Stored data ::
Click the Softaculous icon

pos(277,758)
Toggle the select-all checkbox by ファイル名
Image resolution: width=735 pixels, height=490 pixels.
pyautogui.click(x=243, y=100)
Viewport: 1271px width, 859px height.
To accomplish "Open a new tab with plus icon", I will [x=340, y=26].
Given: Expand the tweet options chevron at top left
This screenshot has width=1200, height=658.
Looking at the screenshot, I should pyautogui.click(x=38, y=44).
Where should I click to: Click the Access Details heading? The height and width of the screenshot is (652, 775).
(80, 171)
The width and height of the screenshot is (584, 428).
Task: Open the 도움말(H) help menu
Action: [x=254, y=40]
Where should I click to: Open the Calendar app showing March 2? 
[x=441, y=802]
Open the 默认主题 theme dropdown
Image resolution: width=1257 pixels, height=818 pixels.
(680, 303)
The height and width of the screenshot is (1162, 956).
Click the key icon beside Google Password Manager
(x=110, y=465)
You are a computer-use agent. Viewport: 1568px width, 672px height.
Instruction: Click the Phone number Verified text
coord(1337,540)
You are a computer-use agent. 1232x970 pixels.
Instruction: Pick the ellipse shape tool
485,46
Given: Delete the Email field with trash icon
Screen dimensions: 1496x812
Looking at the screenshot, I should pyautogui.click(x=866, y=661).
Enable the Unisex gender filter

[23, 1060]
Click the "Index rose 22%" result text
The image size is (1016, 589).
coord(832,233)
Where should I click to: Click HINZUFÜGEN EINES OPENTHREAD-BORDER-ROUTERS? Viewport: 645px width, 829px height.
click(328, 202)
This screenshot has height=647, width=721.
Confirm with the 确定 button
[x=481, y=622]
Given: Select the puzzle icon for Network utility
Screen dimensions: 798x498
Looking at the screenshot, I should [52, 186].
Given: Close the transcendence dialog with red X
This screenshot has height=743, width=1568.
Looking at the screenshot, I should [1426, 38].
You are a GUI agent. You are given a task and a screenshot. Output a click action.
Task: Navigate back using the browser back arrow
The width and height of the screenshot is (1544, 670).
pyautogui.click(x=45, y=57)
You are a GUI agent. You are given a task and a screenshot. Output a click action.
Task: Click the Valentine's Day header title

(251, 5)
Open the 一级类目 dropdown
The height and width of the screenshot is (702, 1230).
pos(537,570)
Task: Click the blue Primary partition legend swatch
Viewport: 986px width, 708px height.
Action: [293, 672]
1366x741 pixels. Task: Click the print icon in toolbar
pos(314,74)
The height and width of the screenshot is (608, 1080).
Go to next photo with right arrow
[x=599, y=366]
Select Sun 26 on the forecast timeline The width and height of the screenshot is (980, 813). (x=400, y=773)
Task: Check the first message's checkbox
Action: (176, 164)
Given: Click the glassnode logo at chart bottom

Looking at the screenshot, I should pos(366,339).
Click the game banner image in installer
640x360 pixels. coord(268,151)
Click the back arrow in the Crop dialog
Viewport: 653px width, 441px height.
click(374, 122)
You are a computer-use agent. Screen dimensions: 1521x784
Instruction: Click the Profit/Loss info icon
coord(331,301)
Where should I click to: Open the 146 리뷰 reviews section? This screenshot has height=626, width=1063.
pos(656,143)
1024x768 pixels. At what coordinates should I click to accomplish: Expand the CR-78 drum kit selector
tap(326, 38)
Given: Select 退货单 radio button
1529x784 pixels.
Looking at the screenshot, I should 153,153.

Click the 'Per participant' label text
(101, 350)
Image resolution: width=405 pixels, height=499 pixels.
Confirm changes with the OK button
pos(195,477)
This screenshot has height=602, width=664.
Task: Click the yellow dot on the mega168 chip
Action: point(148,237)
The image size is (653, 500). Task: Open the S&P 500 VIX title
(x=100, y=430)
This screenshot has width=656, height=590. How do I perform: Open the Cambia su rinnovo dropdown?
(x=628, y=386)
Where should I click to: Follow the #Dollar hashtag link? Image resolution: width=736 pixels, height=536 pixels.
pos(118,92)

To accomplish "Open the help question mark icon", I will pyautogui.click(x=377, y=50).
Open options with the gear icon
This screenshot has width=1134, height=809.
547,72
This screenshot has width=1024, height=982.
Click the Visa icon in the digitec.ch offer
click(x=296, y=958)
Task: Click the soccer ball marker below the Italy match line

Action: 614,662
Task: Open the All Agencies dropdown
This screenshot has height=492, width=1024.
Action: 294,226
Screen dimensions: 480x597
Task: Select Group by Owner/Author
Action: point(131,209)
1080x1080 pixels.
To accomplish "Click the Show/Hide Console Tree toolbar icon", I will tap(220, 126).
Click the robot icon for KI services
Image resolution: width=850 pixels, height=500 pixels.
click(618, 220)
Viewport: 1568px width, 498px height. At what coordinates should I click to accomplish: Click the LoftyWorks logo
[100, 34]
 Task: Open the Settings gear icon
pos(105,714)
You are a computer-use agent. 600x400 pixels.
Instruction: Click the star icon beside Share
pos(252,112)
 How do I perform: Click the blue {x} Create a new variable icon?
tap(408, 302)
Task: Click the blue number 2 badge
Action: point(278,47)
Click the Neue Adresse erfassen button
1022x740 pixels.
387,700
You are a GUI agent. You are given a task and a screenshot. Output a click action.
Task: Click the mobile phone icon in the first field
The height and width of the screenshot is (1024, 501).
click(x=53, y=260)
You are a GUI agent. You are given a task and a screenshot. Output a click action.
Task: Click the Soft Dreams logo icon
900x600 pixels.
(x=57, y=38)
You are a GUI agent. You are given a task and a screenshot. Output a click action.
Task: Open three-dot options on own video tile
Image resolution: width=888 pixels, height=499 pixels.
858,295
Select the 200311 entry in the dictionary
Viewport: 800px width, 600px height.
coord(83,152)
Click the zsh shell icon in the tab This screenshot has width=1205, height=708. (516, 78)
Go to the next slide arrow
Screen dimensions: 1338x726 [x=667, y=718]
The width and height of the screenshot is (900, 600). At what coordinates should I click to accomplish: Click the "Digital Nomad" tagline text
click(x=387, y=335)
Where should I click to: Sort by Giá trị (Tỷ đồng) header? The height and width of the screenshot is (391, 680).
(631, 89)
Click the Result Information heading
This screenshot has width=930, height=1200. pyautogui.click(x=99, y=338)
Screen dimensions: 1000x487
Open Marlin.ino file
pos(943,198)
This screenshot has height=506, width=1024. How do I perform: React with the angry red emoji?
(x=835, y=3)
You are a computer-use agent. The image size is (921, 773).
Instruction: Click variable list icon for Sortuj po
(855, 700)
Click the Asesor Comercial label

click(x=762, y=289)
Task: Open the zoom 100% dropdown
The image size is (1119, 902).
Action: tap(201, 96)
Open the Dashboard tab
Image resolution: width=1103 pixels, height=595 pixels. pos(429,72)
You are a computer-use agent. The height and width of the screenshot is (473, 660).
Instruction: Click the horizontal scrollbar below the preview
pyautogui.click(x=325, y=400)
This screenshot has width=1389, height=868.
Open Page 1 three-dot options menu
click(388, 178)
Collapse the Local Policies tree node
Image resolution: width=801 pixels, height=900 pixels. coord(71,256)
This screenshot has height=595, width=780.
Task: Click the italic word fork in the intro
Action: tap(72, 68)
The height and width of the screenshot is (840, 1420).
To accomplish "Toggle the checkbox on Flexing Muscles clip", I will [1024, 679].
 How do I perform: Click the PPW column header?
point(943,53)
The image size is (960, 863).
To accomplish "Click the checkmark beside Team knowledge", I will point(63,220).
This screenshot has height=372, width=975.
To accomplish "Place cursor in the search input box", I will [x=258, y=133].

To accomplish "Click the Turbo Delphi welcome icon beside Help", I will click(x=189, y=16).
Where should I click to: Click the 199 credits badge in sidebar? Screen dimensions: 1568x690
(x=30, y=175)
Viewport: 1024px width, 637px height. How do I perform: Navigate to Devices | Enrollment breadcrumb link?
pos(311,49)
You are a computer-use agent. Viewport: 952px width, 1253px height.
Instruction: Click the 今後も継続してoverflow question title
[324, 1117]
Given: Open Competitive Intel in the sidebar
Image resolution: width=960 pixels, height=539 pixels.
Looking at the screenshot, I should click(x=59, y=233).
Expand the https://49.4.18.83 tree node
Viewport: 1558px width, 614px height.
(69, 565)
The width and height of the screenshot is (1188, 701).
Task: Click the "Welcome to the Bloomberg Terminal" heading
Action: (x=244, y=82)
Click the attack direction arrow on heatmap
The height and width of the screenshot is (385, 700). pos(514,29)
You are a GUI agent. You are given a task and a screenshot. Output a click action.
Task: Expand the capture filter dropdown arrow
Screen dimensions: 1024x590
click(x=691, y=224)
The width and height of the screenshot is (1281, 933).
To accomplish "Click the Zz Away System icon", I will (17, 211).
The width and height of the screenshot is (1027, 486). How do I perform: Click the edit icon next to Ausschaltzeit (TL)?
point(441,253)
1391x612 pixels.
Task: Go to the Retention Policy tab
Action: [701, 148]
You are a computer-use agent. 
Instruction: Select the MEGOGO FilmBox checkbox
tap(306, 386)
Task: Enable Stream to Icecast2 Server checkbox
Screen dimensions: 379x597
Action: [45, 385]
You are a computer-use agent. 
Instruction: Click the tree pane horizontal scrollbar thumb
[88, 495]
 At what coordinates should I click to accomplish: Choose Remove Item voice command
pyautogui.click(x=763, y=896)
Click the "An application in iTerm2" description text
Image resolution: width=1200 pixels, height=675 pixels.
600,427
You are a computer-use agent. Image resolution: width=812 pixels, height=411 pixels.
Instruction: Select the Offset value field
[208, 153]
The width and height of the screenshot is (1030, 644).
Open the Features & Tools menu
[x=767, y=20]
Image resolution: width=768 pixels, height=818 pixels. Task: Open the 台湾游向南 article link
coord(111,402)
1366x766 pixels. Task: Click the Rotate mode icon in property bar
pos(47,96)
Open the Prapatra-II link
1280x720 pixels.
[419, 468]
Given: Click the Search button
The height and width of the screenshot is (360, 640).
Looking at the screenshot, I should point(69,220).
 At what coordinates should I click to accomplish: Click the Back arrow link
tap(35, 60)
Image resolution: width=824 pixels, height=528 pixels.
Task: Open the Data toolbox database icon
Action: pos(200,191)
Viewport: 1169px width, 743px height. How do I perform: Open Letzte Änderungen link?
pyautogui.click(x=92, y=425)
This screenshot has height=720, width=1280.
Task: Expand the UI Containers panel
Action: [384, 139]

What you will do :: Every line above carrying the word "computer" needs to be shown.

Task answer ::
You are a computer-use agent. Viewport: 1568px width, 672px height.
You are a computer-use agent. 1232x970 pixels.
You are a computer-use agent. Screen dimensions: 1521x784
You are a computer-use agent. 600x400 pixels.
You are a computer-use agent. The image size is (921, 773).
You are a computer-use agent. The height and width of the screenshot is (473, 660).
You are a computer-use agent. Viewport: 952px width, 1253px height.
You are a computer-use agent. 
You are a computer-use agent. 
You are a computer-use agent. Image resolution: width=812 pixels, height=411 pixels.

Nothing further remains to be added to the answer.